**Material for this exercise:**
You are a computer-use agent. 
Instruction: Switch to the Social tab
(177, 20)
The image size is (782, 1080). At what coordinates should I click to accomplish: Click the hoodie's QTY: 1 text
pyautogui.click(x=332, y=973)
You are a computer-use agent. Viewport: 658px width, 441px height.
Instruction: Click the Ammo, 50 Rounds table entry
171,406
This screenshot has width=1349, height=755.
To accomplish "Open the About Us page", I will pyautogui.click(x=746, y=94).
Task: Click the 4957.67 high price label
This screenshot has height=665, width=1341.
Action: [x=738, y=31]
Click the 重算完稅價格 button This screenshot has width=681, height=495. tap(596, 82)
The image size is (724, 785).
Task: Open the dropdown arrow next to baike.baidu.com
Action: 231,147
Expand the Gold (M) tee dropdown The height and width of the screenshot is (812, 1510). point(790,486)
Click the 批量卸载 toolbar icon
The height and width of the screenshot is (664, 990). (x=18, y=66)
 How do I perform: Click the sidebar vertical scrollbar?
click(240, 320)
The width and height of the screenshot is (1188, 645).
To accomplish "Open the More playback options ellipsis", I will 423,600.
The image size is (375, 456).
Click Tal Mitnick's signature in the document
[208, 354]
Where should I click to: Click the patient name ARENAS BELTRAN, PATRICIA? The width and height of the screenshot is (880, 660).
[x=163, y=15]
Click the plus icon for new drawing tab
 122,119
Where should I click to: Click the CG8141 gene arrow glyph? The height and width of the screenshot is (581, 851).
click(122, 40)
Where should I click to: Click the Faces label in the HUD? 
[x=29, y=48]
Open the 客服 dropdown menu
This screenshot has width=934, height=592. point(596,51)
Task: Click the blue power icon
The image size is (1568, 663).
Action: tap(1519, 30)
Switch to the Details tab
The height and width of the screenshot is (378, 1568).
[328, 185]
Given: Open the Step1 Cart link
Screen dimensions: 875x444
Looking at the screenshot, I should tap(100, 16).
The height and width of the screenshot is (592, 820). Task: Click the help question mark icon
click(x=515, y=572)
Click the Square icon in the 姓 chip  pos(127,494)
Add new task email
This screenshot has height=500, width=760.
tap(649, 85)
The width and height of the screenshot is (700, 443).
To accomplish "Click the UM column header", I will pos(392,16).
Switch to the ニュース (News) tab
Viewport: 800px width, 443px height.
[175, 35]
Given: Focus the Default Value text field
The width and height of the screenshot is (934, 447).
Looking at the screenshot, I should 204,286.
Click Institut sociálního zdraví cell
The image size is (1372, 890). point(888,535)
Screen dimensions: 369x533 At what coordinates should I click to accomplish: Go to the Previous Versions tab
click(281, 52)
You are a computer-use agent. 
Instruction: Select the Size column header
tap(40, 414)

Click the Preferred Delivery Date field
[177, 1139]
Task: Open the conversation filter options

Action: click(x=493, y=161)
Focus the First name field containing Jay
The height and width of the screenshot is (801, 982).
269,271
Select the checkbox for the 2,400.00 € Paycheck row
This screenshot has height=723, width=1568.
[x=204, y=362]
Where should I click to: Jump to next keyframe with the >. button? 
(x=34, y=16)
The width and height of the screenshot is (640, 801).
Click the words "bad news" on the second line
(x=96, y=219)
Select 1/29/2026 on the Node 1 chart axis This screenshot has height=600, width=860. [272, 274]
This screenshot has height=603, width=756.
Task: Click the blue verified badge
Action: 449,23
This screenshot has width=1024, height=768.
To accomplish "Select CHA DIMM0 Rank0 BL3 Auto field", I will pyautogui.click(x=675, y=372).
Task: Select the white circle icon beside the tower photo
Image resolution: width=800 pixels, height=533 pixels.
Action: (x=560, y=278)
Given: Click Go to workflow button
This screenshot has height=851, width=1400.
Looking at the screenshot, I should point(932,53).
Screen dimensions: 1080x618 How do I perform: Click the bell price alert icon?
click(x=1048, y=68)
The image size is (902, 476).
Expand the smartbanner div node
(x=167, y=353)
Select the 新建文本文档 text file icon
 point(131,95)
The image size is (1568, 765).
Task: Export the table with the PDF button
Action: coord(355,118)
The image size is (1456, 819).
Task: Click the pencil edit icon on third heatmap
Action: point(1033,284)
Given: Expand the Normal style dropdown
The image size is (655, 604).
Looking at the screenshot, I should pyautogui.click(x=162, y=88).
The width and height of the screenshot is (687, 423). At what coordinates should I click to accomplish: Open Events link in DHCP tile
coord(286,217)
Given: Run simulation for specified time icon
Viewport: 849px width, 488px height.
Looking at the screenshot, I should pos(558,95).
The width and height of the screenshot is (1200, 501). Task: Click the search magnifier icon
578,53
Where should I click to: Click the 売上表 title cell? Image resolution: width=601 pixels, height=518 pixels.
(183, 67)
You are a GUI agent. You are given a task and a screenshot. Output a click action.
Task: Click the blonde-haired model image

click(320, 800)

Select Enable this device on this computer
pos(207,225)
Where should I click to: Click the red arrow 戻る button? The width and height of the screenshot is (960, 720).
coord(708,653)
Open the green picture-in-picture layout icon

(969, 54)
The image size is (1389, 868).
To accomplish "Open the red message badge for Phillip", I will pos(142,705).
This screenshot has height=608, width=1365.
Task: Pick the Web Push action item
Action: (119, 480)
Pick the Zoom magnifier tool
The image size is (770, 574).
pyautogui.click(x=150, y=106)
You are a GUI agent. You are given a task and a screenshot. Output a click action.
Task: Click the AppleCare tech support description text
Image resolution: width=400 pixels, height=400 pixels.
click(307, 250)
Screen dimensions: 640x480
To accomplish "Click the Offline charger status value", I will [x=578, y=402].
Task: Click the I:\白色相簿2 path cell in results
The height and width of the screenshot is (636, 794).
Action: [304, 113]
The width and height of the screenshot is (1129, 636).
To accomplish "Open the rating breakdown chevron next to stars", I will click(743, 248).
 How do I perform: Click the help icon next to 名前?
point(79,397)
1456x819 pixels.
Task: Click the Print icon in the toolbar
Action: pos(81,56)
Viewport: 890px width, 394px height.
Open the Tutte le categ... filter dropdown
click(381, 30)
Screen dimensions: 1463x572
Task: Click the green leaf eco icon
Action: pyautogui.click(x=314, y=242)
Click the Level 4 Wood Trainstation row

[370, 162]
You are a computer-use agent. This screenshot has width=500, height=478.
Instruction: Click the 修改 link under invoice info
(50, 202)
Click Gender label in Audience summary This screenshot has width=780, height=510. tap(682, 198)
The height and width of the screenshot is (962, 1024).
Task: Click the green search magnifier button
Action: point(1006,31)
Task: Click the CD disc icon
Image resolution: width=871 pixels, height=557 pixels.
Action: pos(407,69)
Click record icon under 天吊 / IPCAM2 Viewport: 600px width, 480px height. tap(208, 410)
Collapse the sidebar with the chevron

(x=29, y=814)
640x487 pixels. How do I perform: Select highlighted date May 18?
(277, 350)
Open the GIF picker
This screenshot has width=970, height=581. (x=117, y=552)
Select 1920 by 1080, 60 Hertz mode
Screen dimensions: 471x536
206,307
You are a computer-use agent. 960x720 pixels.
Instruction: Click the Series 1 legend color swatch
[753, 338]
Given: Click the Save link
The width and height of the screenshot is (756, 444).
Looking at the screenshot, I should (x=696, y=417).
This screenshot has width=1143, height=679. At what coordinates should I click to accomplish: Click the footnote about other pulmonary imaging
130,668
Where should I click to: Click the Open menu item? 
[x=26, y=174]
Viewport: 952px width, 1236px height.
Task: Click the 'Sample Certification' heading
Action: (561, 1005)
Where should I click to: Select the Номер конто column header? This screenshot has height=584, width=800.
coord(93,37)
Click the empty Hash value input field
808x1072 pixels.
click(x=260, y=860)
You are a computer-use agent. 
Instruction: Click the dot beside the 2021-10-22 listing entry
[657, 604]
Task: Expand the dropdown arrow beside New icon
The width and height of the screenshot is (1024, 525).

**About this exercise:** Exactly as shown, repeat every record.

**Response area:**
You are a computer-use agent. 
Instruction: Switch to the Social tab
(177, 20)
The image size is (782, 1080). At what coordinates should I click to accomplish: Click the hoodie's QTY: 1 text
pyautogui.click(x=332, y=973)
You are a computer-use agent. Viewport: 658px width, 441px height.
Instruction: Click the Ammo, 50 Rounds table entry
171,406
This screenshot has width=1349, height=755.
To accomplish "Open the About Us page", I will pyautogui.click(x=746, y=94).
Task: Click the 4957.67 high price label
This screenshot has height=665, width=1341.
Action: [x=738, y=31]
Click the 重算完稅價格 button This screenshot has width=681, height=495. tap(596, 82)
The image size is (724, 785).
Task: Open the dropdown arrow next to baike.baidu.com
Action: 231,147
Expand the Gold (M) tee dropdown The height and width of the screenshot is (812, 1510). point(790,486)
Click the 批量卸载 toolbar icon
The height and width of the screenshot is (664, 990). (x=18, y=66)
 How do I perform: Click the sidebar vertical scrollbar?
click(240, 320)
The width and height of the screenshot is (1188, 645).
To accomplish "Open the More playback options ellipsis", I will 423,600.
The image size is (375, 456).
Click Tal Mitnick's signature in the document
[208, 354]
Where should I click to: Click the patient name ARENAS BELTRAN, PATRICIA? The width and height of the screenshot is (880, 660).
[x=163, y=15]
Click the plus icon for new drawing tab
 122,119
Where should I click to: Click the CG8141 gene arrow glyph? The height and width of the screenshot is (581, 851).
click(122, 40)
Where should I click to: Click the Faces label in the HUD? 
[x=29, y=48]
Open the 客服 dropdown menu
This screenshot has width=934, height=592. point(596,51)
Task: Click the blue power icon
The image size is (1568, 663).
Action: tap(1519, 30)
Switch to the Details tab
The height and width of the screenshot is (378, 1568).
[328, 185]
Given: Open the Step1 Cart link
Screen dimensions: 875x444
Looking at the screenshot, I should tap(100, 16).
The height and width of the screenshot is (592, 820). Task: Click the help question mark icon
click(x=515, y=572)
Click the Square icon in the 姓 chip  pos(127,494)
Add new task email
This screenshot has height=500, width=760.
tap(649, 85)
The width and height of the screenshot is (700, 443).
To accomplish "Click the UM column header", I will pos(392,16).
Switch to the ニュース (News) tab
Viewport: 800px width, 443px height.
[175, 35]
Given: Focus the Default Value text field
The width and height of the screenshot is (934, 447).
Looking at the screenshot, I should 204,286.
Click Institut sociálního zdraví cell
The image size is (1372, 890). point(888,535)
Screen dimensions: 369x533 At what coordinates should I click to accomplish: Go to the Previous Versions tab
click(281, 52)
You are a computer-use agent. 
Instruction: Select the Size column header
tap(40, 414)

Click the Preferred Delivery Date field
[177, 1139]
Task: Open the conversation filter options

Action: click(x=493, y=161)
Focus the First name field containing Jay
The height and width of the screenshot is (801, 982).
269,271
Select the checkbox for the 2,400.00 € Paycheck row
This screenshot has height=723, width=1568.
[x=204, y=362]
Where should I click to: Jump to next keyframe with the >. button? 
(x=34, y=16)
The width and height of the screenshot is (640, 801).
Click the words "bad news" on the second line
(x=96, y=219)
Select 1/29/2026 on the Node 1 chart axis This screenshot has height=600, width=860. [272, 274]
This screenshot has height=603, width=756.
Task: Click the blue verified badge
Action: 449,23
This screenshot has width=1024, height=768.
To accomplish "Select CHA DIMM0 Rank0 BL3 Auto field", I will pyautogui.click(x=675, y=372).
Task: Select the white circle icon beside the tower photo
Image resolution: width=800 pixels, height=533 pixels.
Action: (x=560, y=278)
Given: Click Go to workflow button
This screenshot has height=851, width=1400.
Looking at the screenshot, I should point(932,53).
Screen dimensions: 1080x618 How do I perform: Click the bell price alert icon?
click(x=1048, y=68)
The image size is (902, 476).
Expand the smartbanner div node
(x=167, y=353)
Select the 新建文本文档 text file icon
 point(131,95)
The image size is (1568, 765).
Task: Export the table with the PDF button
Action: coord(355,118)
The image size is (1456, 819).
Task: Click the pencil edit icon on third heatmap
Action: point(1033,284)
Given: Expand the Normal style dropdown
The image size is (655, 604).
Looking at the screenshot, I should pyautogui.click(x=162, y=88).
The width and height of the screenshot is (687, 423). At what coordinates should I click to accomplish: Open Events link in DHCP tile
coord(286,217)
Given: Run simulation for specified time icon
Viewport: 849px width, 488px height.
Looking at the screenshot, I should pos(558,95).
The width and height of the screenshot is (1200, 501). Task: Click the search magnifier icon
578,53
Where should I click to: Click the 売上表 title cell? Image resolution: width=601 pixels, height=518 pixels.
(183, 67)
You are a GUI agent. You are given a task and a screenshot. Output a click action.
Task: Click the blonde-haired model image

click(320, 800)

Select Enable this device on this computer
pos(207,225)
Where should I click to: Click the red arrow 戻る button? The width and height of the screenshot is (960, 720).
coord(708,653)
Open the green picture-in-picture layout icon

(969, 54)
The image size is (1389, 868).
To accomplish "Open the red message badge for Phillip", I will pos(142,705).
This screenshot has height=608, width=1365.
Task: Pick the Web Push action item
Action: (119, 480)
Pick the Zoom magnifier tool
The image size is (770, 574).
pyautogui.click(x=150, y=106)
You are a GUI agent. You are given a task and a screenshot. Output a click action.
Task: Click the AppleCare tech support description text
Image resolution: width=400 pixels, height=400 pixels.
click(307, 250)
Screen dimensions: 640x480
To accomplish "Click the Offline charger status value", I will [x=578, y=402].
Task: Click the I:\白色相簿2 path cell in results
The height and width of the screenshot is (636, 794).
Action: [304, 113]
The width and height of the screenshot is (1129, 636).
To accomplish "Open the rating breakdown chevron next to stars", I will click(743, 248).
 How do I perform: Click the help icon next to 名前?
point(79,397)
1456x819 pixels.
Task: Click the Print icon in the toolbar
Action: pos(81,56)
Viewport: 890px width, 394px height.
Open the Tutte le categ... filter dropdown
click(381, 30)
Screen dimensions: 1463x572
Task: Click the green leaf eco icon
Action: pyautogui.click(x=314, y=242)
Click the Level 4 Wood Trainstation row

[370, 162]
You are a computer-use agent. This screenshot has width=500, height=478.
Instruction: Click the 修改 link under invoice info
(50, 202)
Click Gender label in Audience summary This screenshot has width=780, height=510. tap(682, 198)
The height and width of the screenshot is (962, 1024).
Task: Click the green search magnifier button
Action: point(1006,31)
Task: Click the CD disc icon
Image resolution: width=871 pixels, height=557 pixels.
Action: pos(407,69)
Click record icon under 天吊 / IPCAM2 Viewport: 600px width, 480px height. tap(208, 410)
Collapse the sidebar with the chevron

(x=29, y=814)
640x487 pixels. How do I perform: Select highlighted date May 18?
(277, 350)
Open the GIF picker
This screenshot has width=970, height=581. (x=117, y=552)
Select 1920 by 1080, 60 Hertz mode
Screen dimensions: 471x536
206,307
You are a computer-use agent. 960x720 pixels.
Instruction: Click the Series 1 legend color swatch
[753, 338]
Given: Click the Save link
The width and height of the screenshot is (756, 444).
Looking at the screenshot, I should (x=696, y=417).
This screenshot has width=1143, height=679. At what coordinates should I click to accomplish: Click the footnote about other pulmonary imaging
130,668
Where should I click to: Click the Open menu item? 
[x=26, y=174]
Viewport: 952px width, 1236px height.
Task: Click the 'Sample Certification' heading
Action: (561, 1005)
Where should I click to: Select the Номер конто column header? This screenshot has height=584, width=800.
coord(93,37)
Click the empty Hash value input field
808x1072 pixels.
click(x=260, y=860)
You are a computer-use agent. 
Instruction: Click the dot beside the 2021-10-22 listing entry
[657, 604]
Task: Expand the dropdown arrow beside New icon
The width and height of the screenshot is (1024, 525).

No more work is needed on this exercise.